El bicho se llevó a Vicenta Betancort. Lo siento tanto, tanto. Era una mujer formidable, una de esas personas brillantes, mágicas. Capaz de hablar de todo, de extenderse en cuentos memorables, y llevarte de la mano hasta el Lanzarote de antes con la maestría y la pulcritud de un sabio. Conocí a Vicenta por casualidad, en una de esas salidas arbitrarias de periodista en busca de noticias. Detrás de algún personaje con el que hilvanar una buena historia para publicar en el suplemento del domingo. Y la suerte quiso que descubriera una joya.
Fue fácil entrar en aquella casa achatada de Órzola: rodeada de un jardín delicioso con geranios rojos y desteñidos, con esa aureola rosa en el borde de las hojas, y en el suelo, apostadas contra el muro blanco que rodea la vivienda, varias pencas alargadas, voluminosas, tímidas. Detrás de las ventanas pintadas de verde apareció la figura de Vicenta. Sonriente, amable, dispuesta a charlar con la visitante ocasional, y así, después de una hora larga que pareció tan corta han seguido otras charlas por teléfono. Y siempre al otro lado, la voz de Vicenta era capaz de mantener una de esas conversaciones amenas, distintas, salpicadas con esas historias curiosas que vivió o que alguien le contó.
Vicenta no lo sabía pero se parecía bastante a uno de los personajes de Borges, al gran Funes, con su memoria prodigiosa. Dicen las personas que convivieron con ella los últimos años que su memoria era como un libro. Un libro de varios tomos en el que podía quedar constancia de hechos insólitos, de la vida en una isla de supervivientes, cuando los tiempos ruines marcaron el destino de generaciones de conejeros. Además, en las páginas finales de este libro Vicenta Betancort se había encargado de guardar y mantener vivas antiguas sensaciones. Como un alquimista reconocía impresiones, huellas pasadas, pasos perdidos.

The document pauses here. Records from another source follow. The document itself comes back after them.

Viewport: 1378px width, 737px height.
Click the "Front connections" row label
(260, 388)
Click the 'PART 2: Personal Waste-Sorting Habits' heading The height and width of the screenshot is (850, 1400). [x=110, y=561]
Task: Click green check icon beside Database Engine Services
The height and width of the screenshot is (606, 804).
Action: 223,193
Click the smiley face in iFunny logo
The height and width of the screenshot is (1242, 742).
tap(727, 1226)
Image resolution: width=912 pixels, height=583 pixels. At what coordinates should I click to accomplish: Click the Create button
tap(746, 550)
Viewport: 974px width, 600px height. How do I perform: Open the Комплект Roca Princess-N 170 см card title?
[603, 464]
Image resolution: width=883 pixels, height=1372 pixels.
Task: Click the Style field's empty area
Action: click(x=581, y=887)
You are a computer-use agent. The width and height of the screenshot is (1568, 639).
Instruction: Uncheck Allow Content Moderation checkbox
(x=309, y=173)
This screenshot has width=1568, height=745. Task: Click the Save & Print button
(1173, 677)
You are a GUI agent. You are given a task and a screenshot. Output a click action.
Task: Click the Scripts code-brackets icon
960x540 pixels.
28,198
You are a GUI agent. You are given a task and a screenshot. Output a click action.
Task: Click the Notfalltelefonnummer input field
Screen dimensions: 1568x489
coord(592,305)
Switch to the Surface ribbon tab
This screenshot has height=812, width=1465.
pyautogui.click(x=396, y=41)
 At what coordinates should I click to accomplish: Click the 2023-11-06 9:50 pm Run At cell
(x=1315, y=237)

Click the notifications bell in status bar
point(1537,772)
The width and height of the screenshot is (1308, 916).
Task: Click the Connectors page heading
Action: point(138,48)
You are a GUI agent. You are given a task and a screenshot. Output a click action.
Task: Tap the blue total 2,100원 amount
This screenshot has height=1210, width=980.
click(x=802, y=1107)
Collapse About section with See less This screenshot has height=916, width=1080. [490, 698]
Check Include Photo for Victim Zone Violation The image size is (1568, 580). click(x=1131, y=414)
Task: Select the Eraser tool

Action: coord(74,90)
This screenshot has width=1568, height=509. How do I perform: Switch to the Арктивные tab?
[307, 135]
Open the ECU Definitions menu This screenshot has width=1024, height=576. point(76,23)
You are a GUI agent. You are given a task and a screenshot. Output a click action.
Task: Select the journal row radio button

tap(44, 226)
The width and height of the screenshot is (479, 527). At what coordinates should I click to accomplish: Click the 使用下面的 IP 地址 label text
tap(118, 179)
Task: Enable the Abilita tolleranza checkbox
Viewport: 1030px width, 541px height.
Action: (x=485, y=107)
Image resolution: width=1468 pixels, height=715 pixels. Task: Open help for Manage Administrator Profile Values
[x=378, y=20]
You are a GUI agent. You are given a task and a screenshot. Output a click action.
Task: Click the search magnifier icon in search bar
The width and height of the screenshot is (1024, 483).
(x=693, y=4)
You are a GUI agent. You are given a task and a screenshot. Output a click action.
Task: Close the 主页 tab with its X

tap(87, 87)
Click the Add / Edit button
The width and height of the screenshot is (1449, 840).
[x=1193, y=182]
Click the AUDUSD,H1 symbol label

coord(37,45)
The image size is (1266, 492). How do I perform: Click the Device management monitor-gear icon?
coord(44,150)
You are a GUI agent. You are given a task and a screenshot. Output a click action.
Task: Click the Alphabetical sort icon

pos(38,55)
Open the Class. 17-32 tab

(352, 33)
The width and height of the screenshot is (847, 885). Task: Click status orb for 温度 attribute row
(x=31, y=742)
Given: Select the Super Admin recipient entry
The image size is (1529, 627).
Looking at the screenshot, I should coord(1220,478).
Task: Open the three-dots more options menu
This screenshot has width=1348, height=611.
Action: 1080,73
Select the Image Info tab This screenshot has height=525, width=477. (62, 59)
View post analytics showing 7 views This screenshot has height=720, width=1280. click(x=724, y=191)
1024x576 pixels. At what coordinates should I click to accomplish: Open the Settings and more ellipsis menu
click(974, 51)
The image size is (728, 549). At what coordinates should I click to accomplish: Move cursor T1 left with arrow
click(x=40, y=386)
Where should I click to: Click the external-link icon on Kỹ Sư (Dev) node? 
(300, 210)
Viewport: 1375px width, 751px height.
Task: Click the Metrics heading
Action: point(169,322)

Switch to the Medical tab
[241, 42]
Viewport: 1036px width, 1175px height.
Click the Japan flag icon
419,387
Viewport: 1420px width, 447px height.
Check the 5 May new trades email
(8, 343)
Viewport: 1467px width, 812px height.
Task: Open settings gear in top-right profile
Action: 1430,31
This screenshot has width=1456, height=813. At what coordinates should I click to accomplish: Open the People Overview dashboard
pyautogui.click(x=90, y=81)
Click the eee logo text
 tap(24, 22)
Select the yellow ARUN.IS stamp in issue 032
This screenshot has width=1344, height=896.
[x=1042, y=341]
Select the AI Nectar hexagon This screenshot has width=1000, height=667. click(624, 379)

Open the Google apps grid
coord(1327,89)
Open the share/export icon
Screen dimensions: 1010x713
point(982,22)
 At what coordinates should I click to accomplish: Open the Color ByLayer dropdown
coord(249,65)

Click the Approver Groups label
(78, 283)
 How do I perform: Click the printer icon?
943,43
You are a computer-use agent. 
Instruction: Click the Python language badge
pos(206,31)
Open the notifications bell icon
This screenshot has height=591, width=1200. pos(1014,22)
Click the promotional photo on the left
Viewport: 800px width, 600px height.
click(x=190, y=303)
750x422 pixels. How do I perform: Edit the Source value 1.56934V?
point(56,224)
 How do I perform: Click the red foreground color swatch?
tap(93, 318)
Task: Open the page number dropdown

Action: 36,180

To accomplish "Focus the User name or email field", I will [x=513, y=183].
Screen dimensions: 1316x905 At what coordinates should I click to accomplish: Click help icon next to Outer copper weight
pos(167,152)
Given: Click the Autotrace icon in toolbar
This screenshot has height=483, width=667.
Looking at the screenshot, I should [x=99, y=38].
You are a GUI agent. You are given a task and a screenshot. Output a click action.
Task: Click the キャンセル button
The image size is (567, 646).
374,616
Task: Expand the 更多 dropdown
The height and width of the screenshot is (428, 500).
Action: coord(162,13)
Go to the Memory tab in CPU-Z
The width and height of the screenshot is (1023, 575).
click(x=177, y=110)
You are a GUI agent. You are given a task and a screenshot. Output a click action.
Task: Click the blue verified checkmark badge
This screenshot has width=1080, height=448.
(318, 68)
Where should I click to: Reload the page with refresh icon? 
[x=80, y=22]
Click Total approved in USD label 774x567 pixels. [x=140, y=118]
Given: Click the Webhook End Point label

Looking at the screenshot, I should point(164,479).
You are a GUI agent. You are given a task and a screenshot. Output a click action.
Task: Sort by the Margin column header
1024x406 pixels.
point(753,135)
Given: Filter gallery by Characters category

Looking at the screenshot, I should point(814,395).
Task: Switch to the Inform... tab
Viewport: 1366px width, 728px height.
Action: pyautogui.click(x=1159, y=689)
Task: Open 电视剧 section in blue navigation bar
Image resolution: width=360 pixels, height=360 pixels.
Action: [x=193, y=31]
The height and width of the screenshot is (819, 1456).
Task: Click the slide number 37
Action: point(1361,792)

Una de las veces que tuvieron que llevarla al médico, ella que llevaba años sin salir de casa, y que apenas veía, se dio cuenta que el conductor del coche que trataba de llevarla al centro de salud de Mala se había equivocado. Lo dijo convencida, lo dijo porque no reconocía los vaivenes, las curvas cerradas que en otro viaje había hecho. Si ver, era capaz de adivinar, de sentir que aquel camino no era por el que había transitado.
Vicenta Betancort nació en Haría, en la conocida como Casa del Cura. No pudo ir a la escuela porque tuvo que trabajar. Debía ocuparse de las cabras. Fue una de esas mujeres adelantadas al tiempo y al lugar en el que le tocó vivir y con el tiempo aprendió tantas cosas. Se sentía especialmente orgullosa de haber ayudado a sus vecinos. Contaba que de noche cogía un candil y salía por aquellos caminos oscuros hasta llegar a la casa del enfermo que necesitaba que ella le pusiera una inyección.
Las historias de Vicenta me resultan fascinantes. Ya no podré volver a llamarla para hablar y reírnos a carcajadas con sus cosas y mi alucinación. Con ella también se va una parte de lo que fuimos, de nuestra memoria.
Gracias Vicenta, por todo lo que diste.